Starting at the first line of the data below, write out each line exactly until you reach the line containing "Given: Select the highlighted", and include that line too.

Data supplied —
------------------------

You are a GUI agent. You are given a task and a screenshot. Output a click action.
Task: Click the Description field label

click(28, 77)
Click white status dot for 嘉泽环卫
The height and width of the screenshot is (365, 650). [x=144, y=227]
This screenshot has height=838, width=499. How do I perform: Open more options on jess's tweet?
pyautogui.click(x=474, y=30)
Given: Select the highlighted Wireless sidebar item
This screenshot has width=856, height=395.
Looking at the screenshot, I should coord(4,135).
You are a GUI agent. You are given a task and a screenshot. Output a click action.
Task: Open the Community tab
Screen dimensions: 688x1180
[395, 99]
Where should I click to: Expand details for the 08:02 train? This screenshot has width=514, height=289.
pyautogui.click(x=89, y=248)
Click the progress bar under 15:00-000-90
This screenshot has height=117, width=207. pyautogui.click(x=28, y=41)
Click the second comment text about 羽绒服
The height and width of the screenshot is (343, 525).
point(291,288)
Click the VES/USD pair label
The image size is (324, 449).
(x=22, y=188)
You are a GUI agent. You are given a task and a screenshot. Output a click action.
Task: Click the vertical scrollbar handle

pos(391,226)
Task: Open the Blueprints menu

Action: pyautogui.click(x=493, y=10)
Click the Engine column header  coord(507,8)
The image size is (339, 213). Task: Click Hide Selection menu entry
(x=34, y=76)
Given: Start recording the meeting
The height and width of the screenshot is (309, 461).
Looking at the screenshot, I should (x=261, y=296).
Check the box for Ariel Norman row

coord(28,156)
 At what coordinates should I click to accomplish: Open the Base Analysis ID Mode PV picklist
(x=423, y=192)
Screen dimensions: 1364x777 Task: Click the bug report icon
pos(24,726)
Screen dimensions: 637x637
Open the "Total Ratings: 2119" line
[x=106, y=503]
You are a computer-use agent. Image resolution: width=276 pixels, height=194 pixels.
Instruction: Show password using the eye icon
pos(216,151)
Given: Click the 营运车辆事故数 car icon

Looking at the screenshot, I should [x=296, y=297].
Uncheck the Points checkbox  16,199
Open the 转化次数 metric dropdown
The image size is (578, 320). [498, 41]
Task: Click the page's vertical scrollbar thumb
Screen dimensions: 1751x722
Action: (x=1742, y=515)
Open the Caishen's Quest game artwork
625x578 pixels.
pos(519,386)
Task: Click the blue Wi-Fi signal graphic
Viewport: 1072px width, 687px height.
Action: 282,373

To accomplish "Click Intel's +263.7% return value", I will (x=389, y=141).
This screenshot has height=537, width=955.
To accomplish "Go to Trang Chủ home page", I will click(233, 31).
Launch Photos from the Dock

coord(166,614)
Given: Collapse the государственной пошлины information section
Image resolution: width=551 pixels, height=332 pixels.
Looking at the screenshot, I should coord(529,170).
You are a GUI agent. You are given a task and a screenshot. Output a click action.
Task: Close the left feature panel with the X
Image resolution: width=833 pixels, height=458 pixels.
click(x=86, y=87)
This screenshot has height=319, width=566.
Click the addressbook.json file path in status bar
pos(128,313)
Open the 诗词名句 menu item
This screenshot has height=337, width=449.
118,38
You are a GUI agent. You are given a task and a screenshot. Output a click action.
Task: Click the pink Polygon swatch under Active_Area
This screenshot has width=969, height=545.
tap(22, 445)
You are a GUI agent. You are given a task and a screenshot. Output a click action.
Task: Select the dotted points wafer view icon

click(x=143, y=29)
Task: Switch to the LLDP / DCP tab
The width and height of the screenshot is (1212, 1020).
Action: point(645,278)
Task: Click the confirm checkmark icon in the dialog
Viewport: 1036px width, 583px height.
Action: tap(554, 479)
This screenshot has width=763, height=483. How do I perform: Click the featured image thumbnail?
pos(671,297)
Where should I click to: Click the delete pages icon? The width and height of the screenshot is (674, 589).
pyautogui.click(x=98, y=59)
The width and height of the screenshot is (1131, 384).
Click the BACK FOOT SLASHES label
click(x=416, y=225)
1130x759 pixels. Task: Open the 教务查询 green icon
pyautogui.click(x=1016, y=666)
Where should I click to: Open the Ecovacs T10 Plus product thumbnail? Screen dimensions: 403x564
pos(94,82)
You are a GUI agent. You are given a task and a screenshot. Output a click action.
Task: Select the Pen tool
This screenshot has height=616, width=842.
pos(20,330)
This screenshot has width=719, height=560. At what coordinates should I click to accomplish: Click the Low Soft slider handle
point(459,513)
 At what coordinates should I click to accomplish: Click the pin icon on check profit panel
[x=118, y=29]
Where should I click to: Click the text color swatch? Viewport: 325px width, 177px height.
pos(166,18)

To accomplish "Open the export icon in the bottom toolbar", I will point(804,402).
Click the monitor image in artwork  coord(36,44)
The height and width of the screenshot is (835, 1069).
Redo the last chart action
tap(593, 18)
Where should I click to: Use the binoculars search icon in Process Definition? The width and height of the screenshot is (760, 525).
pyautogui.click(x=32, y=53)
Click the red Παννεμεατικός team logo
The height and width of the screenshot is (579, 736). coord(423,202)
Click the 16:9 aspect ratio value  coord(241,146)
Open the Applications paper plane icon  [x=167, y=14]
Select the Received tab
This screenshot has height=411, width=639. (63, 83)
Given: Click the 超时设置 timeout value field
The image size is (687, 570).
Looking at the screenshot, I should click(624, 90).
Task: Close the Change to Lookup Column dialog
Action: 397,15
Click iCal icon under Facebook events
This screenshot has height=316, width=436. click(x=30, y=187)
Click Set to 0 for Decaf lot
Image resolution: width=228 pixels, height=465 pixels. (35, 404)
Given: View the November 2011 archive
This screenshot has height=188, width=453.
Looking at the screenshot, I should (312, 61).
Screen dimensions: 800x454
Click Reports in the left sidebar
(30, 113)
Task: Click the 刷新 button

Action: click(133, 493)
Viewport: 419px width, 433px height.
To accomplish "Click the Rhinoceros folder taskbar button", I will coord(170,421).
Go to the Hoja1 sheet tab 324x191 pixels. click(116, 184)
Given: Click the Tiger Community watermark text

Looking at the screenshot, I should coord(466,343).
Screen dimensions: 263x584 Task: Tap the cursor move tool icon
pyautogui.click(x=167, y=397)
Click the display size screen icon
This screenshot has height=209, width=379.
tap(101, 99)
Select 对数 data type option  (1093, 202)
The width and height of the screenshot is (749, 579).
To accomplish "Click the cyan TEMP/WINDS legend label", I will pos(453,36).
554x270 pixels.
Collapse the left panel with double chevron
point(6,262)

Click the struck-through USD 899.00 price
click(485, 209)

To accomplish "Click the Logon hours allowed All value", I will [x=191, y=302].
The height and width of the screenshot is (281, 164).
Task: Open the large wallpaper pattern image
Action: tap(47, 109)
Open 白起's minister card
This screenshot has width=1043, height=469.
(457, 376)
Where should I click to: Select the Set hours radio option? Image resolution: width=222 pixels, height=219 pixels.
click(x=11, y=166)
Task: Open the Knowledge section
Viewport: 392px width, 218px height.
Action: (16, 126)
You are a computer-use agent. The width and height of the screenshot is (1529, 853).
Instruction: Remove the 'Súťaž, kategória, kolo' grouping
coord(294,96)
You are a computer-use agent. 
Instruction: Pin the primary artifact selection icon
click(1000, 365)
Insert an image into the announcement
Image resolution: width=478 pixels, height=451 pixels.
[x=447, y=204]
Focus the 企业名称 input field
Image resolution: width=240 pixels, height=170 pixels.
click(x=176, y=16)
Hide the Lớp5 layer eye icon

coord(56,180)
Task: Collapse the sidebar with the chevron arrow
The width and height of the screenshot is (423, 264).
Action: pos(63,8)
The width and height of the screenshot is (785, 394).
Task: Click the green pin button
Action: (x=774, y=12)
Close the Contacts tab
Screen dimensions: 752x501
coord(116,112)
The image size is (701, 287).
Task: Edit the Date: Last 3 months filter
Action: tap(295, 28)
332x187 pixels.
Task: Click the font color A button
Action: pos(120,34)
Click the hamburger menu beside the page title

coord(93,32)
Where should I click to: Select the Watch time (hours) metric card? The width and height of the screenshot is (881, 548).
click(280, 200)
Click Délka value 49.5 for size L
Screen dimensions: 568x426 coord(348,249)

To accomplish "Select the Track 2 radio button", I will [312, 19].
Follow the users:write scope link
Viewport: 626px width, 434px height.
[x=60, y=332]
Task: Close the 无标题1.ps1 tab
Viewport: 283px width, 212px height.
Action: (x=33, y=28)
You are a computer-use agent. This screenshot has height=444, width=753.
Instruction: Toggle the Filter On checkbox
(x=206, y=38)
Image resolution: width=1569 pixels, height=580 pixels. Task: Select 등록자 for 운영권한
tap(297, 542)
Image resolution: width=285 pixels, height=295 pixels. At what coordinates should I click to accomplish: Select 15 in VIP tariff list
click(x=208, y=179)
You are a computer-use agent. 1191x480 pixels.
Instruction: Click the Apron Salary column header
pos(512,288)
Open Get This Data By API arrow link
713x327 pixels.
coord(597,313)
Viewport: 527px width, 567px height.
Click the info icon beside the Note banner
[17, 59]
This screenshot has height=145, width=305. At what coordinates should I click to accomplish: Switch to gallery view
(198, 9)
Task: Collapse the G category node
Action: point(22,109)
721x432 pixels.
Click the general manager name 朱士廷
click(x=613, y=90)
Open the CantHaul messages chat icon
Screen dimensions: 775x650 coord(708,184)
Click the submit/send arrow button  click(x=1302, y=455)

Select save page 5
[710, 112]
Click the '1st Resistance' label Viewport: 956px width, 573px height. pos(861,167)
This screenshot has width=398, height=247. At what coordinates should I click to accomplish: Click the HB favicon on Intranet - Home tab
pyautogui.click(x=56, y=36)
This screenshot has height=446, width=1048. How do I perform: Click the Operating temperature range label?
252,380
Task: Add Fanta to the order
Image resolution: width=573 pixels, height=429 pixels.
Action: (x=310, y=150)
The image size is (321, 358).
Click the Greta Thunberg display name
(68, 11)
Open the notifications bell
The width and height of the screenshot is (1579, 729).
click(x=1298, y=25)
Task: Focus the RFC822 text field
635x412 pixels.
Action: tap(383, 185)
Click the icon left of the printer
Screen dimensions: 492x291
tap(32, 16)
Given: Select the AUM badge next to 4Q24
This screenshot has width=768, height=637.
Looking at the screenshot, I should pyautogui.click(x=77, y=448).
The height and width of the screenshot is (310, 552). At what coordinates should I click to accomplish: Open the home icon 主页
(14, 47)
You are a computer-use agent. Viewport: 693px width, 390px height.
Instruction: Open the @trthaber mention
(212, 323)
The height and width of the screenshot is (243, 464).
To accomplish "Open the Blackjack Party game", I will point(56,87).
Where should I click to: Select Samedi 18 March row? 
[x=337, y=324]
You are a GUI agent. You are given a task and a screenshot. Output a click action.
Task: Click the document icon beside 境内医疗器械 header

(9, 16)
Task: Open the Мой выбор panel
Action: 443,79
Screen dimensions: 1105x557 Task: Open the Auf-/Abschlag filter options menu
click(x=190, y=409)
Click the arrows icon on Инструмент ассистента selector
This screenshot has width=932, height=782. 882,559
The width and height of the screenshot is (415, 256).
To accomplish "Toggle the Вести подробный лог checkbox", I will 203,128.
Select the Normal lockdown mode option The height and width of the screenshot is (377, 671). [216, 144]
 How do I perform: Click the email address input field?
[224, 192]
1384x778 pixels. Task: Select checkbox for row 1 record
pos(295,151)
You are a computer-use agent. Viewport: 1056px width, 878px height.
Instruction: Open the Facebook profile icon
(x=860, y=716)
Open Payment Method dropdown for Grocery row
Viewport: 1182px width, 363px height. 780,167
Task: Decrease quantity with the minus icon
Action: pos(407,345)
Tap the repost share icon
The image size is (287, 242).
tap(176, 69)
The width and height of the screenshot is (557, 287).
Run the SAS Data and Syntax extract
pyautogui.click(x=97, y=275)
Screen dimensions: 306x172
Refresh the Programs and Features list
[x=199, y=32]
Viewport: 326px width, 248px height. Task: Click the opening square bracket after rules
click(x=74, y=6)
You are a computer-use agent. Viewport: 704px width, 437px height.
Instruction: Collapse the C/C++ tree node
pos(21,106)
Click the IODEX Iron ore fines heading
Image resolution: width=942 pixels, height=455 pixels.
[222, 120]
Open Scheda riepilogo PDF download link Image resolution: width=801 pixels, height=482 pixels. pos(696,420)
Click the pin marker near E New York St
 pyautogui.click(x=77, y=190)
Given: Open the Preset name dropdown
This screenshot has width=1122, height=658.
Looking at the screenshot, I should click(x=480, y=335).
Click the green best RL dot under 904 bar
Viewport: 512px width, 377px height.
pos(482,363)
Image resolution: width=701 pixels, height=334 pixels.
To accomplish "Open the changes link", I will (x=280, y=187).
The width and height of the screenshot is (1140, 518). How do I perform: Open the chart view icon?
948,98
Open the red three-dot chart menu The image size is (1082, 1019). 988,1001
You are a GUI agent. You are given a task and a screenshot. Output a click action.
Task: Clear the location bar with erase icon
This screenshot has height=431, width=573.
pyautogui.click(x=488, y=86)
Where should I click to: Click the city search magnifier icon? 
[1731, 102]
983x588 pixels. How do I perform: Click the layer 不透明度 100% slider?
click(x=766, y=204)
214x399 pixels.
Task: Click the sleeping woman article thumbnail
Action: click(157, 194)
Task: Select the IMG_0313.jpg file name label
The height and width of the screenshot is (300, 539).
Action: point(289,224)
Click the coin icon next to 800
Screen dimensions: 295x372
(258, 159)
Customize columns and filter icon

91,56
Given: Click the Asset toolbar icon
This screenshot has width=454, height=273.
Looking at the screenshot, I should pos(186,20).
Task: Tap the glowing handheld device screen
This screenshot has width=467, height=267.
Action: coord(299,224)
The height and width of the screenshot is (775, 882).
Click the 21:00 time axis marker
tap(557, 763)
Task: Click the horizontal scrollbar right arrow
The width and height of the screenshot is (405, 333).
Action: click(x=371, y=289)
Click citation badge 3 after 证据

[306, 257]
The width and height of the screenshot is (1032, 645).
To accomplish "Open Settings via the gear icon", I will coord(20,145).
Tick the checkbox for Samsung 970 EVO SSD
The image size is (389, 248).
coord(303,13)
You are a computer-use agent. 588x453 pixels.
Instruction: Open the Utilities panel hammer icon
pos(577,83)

------------------------

Finished task —
You are a GUI agent. You are given a task and a screenshot. Output a click action.
Task: Click the Description field label

click(28, 77)
Click white status dot for 嘉泽环卫
The height and width of the screenshot is (365, 650). [x=144, y=227]
This screenshot has height=838, width=499. How do I perform: Open more options on jess's tweet?
pyautogui.click(x=474, y=30)
Given: Select the highlighted Wireless sidebar item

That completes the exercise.